El aterrizaje de Carlos Mazón en la presidencia del PPCV, que se concretará en el congreso regional del próximo 3 de julio, evoca el ascenso de Eduardo Zaplana a la cúpula de los populares valencianos consumado en septiembre de 1993. Como aquel, Mazón procede de Alicante vía Madrid, es decir, con la consabida unción por parte de la dirección de Génova. En su día, la de José María Aznar y Mariano Rajoy; ahora, la de Pablo Casado y Teodoro García Egea. Puede aplicarse la literalidad del famoso anuncio coñac: es cosa de hombres.
Las maniobras para llegar al congreso en cuestión con todo atado y bien atado auguran un resultado tan concluyente como el de entonces, cuando Zaplana obtuvo 695 votos de compromisarios a favor, 31 en blanco y ninguno en contra. Otro paralelismo: en 1993, las provincias de Alicante y Castellón arribaban a la cita con mucha más calma que la de Valencia, que por sus cuitas internas había sido rebautizada con el mote de Bosnia Herzegovina y que hoy trata de recuperarse de los tres años de gestora con un líder muy débil al frente —Vicent Mompó— y un Francisco Camps absolutamente desatado, en “una suerte de primarias americanas”, según ha dicho, por convertirse en el próximo cabeza de cartel electoral del cap i casal.

== Datos guardados ==
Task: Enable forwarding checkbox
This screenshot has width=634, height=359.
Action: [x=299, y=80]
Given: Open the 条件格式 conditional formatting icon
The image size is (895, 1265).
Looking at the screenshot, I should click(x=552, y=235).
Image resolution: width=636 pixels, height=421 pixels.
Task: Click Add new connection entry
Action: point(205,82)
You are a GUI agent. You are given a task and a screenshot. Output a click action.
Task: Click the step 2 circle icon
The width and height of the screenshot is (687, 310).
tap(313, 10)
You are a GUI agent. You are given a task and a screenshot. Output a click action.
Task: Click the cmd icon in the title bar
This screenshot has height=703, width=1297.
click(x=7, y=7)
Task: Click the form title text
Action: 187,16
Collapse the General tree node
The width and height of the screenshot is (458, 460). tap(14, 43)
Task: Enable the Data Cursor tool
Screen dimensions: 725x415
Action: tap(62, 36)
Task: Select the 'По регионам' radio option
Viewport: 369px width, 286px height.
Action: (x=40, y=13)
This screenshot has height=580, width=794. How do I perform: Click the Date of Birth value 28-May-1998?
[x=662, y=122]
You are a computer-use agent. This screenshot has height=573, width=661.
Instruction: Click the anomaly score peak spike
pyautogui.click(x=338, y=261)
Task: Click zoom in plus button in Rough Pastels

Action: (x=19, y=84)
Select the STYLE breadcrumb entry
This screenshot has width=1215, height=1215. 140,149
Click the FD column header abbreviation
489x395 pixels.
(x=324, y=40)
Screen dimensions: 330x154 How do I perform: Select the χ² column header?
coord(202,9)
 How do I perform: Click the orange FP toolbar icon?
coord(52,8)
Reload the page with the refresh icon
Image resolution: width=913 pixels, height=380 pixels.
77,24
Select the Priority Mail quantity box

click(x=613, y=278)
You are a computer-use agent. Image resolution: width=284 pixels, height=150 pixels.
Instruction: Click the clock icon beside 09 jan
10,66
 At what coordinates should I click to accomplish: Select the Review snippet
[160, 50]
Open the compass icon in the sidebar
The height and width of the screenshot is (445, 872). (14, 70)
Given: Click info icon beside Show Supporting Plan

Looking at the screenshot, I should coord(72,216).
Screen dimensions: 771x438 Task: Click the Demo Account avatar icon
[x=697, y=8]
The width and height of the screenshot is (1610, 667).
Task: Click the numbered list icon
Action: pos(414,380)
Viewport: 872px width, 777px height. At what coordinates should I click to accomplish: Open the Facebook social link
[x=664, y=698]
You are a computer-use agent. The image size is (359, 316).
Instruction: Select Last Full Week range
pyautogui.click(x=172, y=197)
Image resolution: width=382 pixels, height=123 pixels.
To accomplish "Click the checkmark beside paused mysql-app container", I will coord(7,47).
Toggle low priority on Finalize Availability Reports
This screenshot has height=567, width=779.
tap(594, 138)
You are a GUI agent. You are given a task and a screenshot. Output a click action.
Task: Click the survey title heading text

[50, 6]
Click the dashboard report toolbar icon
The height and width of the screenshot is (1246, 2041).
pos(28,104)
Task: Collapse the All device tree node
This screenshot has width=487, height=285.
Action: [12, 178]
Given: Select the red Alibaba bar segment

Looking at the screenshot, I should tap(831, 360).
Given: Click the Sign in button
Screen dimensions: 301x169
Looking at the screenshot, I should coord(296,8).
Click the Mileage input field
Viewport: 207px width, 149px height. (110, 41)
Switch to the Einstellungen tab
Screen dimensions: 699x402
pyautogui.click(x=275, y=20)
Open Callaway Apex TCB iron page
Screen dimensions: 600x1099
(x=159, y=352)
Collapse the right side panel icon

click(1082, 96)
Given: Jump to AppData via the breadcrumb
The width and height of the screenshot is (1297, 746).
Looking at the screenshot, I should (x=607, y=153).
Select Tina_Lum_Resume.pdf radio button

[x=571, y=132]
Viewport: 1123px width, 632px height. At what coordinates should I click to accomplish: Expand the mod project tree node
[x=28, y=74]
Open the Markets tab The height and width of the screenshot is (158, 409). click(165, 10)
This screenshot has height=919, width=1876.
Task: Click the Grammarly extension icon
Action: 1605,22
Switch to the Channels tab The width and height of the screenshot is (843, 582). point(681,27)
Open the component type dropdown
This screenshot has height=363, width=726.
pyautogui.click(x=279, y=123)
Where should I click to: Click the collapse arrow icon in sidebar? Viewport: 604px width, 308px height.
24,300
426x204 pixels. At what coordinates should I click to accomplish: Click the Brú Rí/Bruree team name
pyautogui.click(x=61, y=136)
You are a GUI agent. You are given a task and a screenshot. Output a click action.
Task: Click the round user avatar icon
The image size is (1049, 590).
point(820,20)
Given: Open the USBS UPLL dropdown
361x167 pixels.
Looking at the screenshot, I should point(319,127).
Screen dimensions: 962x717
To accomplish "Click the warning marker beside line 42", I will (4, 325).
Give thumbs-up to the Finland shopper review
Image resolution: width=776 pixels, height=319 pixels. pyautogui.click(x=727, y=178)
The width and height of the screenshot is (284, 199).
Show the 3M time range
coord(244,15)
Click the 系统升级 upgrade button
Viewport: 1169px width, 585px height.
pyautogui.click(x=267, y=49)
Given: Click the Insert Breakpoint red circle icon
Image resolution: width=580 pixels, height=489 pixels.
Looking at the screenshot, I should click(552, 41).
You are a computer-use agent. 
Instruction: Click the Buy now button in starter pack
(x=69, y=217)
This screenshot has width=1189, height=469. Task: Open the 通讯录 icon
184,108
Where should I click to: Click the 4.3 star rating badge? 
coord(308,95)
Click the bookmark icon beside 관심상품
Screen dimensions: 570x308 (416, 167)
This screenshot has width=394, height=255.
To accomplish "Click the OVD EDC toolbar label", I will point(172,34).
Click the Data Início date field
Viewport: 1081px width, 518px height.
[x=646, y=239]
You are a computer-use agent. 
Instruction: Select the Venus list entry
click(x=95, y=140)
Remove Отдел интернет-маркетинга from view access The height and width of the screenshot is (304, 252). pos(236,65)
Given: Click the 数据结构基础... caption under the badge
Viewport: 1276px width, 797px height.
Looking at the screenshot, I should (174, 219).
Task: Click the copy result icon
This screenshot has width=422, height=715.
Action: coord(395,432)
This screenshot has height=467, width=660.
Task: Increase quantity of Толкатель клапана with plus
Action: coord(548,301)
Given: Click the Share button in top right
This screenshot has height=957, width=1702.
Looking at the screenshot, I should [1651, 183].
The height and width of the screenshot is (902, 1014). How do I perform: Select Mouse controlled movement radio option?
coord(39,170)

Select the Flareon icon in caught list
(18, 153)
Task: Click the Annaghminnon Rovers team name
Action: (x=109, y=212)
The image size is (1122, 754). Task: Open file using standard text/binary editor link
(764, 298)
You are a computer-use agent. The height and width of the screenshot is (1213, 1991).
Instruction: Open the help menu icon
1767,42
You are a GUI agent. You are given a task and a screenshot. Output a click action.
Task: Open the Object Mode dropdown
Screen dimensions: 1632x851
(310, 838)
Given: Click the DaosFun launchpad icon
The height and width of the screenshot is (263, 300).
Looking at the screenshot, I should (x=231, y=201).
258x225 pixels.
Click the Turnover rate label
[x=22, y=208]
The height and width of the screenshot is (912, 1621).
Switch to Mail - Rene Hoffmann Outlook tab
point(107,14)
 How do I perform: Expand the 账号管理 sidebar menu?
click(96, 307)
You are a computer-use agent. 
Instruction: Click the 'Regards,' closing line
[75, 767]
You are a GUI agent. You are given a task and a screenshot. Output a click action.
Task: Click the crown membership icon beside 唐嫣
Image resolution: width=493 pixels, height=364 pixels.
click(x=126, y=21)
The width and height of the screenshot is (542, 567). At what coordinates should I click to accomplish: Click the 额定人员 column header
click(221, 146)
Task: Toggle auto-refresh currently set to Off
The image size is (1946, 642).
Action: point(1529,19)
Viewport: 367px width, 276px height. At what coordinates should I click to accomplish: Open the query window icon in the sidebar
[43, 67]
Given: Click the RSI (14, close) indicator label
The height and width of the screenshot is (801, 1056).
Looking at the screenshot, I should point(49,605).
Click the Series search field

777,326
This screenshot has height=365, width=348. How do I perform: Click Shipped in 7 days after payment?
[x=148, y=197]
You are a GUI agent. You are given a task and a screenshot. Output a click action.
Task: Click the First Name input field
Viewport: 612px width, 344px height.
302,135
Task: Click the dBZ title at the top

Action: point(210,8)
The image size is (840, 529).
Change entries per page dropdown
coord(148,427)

== Qué hacer ==
Según la página sobre la llegada de Carlos Mazón a la presidencia del PPCV, ¿cuántos votos a favor obtuvo Zaplana en 1993? Las filas no tienen nada que ver con esto.

== Respuesta ==
695 votos de compromisarios.